Belakangan aku dijangkiti rasa malas menggunakan facebook. Asyik di Twitter dan blog. Paling-paling buka bentar, lihat kalau2 ada pesan inbox setelah itu di tutup lagi. Kemarin tanggal 22 Januari, iseng kelayapan antar dinding teman-teman. Salah satunya ke dindingnya Mbak Sri. Ya Allah disana bertaburan ucapan duka cita atas kepergian Mbak Sri untuk selama-lamanya. Rupanya Mbak Sri telah wafat sejak 12 Januri 2012. Minimal itu yg ditulis kerabatnya di dinding facebook beliau.
Kami bukanlah kawan akrab. Pertalian kami dari komunitas TDA berakhir dengan saling mendoakan untuk sukses masing-masing. Tapi menyadari orang dalam foto diatas telah tiada, ada sesuatu yang tercerabut dalam dadaku. Merasa terasing dari dunia sekeliling, hening, mencekam dan detak jantungku berpacu lebih cepat. Dia masih teramat muda, belum berkeluarga dan punya semangat tinggi untuk maju. Benaran kah engkau sudah pergi Mbak? Tanyaku dalam hati.
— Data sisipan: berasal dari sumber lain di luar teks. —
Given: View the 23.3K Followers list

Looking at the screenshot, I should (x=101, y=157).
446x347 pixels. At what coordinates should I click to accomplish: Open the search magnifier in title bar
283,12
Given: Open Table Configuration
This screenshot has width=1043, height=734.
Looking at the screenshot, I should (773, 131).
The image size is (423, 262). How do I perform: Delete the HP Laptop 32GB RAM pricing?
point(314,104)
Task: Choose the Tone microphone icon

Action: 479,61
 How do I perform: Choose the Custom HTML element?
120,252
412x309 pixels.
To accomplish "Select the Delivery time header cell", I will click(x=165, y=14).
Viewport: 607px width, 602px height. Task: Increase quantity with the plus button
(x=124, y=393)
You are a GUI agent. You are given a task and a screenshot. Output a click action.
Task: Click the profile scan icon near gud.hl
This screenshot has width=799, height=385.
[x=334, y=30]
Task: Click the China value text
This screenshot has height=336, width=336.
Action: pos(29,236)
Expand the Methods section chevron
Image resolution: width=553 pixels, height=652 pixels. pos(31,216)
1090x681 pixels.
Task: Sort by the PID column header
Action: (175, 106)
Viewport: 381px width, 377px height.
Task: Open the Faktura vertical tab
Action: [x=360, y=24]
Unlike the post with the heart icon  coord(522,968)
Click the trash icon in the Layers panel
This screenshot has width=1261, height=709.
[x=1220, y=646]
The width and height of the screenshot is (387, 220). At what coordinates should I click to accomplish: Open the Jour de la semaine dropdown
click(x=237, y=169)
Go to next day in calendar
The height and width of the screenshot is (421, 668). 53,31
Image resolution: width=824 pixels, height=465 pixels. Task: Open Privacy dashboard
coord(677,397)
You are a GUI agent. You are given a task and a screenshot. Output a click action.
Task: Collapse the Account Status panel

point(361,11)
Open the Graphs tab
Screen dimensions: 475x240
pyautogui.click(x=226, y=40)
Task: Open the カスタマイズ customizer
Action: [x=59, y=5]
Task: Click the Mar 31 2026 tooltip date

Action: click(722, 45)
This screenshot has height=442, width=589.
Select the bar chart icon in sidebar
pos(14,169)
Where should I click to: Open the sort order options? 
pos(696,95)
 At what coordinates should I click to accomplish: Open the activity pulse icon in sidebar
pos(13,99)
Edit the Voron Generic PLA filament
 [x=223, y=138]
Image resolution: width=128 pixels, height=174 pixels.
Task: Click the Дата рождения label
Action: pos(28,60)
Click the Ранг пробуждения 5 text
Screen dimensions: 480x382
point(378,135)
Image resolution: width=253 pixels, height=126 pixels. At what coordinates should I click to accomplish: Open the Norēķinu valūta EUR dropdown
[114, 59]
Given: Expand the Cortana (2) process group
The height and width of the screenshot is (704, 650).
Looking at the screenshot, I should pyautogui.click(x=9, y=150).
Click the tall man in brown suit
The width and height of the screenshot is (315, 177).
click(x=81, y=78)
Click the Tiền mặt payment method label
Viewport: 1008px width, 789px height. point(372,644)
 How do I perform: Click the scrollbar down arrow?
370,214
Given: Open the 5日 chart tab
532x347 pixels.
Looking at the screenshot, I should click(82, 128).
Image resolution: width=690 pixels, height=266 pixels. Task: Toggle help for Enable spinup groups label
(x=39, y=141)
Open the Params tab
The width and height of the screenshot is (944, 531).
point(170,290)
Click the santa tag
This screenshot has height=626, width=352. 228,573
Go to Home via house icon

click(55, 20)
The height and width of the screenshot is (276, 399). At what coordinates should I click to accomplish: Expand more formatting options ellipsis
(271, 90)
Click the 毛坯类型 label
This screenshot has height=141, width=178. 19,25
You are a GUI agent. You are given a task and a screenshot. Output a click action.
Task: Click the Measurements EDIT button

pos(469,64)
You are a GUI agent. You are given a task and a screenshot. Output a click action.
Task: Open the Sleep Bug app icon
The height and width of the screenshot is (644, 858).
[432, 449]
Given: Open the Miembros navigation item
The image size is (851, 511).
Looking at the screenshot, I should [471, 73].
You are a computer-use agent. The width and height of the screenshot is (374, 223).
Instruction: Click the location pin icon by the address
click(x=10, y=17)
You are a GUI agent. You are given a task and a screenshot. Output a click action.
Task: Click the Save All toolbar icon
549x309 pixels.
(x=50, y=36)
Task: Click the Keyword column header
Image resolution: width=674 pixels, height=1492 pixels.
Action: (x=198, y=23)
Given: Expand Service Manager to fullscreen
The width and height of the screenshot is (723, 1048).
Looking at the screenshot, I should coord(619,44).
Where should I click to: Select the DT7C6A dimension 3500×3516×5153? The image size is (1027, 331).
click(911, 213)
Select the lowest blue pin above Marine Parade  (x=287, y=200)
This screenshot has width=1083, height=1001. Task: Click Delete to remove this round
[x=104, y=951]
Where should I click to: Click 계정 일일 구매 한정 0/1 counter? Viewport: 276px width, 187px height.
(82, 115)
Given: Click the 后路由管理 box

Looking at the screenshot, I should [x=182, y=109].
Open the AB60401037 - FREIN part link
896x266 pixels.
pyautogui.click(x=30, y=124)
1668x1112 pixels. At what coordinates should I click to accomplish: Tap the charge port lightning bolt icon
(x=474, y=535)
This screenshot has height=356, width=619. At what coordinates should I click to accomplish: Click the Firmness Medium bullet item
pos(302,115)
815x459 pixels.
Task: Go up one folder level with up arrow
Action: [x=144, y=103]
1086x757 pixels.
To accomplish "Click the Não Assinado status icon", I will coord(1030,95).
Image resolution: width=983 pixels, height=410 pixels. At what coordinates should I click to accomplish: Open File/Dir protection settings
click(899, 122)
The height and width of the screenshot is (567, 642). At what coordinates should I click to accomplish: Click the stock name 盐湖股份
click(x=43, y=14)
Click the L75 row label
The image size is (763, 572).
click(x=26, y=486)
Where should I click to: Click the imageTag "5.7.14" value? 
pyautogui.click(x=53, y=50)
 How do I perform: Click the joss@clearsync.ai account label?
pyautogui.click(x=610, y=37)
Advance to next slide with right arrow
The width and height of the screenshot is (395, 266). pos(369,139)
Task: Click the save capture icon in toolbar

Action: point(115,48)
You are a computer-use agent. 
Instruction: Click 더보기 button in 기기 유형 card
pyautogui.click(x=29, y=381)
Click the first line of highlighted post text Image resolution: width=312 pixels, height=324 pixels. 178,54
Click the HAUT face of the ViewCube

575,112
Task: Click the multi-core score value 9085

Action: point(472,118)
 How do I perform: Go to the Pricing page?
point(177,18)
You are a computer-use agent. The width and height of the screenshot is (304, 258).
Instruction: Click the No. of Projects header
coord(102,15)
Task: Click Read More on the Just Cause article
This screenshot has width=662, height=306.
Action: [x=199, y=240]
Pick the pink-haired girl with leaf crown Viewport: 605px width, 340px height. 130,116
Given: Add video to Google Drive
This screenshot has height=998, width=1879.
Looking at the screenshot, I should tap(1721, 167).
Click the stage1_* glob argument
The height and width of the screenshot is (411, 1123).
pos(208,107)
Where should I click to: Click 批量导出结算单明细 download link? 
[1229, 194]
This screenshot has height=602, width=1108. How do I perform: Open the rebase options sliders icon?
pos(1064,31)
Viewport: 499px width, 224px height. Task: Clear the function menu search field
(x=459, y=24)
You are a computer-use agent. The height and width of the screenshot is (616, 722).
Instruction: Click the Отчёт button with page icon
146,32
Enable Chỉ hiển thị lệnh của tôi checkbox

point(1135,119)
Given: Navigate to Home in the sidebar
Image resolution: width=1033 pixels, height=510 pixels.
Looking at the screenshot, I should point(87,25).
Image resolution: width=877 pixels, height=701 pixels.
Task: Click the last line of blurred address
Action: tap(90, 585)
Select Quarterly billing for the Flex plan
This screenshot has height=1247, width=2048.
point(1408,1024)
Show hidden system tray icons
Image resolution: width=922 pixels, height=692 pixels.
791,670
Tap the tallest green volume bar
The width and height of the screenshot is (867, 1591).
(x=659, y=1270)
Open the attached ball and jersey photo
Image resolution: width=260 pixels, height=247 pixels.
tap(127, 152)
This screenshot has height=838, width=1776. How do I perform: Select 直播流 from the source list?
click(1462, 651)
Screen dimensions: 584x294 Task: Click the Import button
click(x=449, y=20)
Setiap yang bernyawa akan mati. Namun jauh di dalam sana aku sering berpikir bahwa kematian terletak disuatu tempat, yang jaraknya ribuan kilometer dari tempatku. Dia akan datang tapi tidak dalam waktu dekat. Namun kematian 9 orang yang ditabrak Xenia yang dikemudikan orang mabok membuatku terduduk dan berpikir. Melongok dan bertanya ke dalam. Apakah mereka yang berdiri di halte punya sedikit saja pikiran bahwa kisah mereka akan berakhir pagi itu? Malah mereka belum naik angkutan, masih di halte, suatu tempat yang mestinya mustahil merenggut nyawa mereka. Apakah mereka punya bayangan sedikit saja bahwa entah dengan cara bagaimana maut melintasi tempat itu?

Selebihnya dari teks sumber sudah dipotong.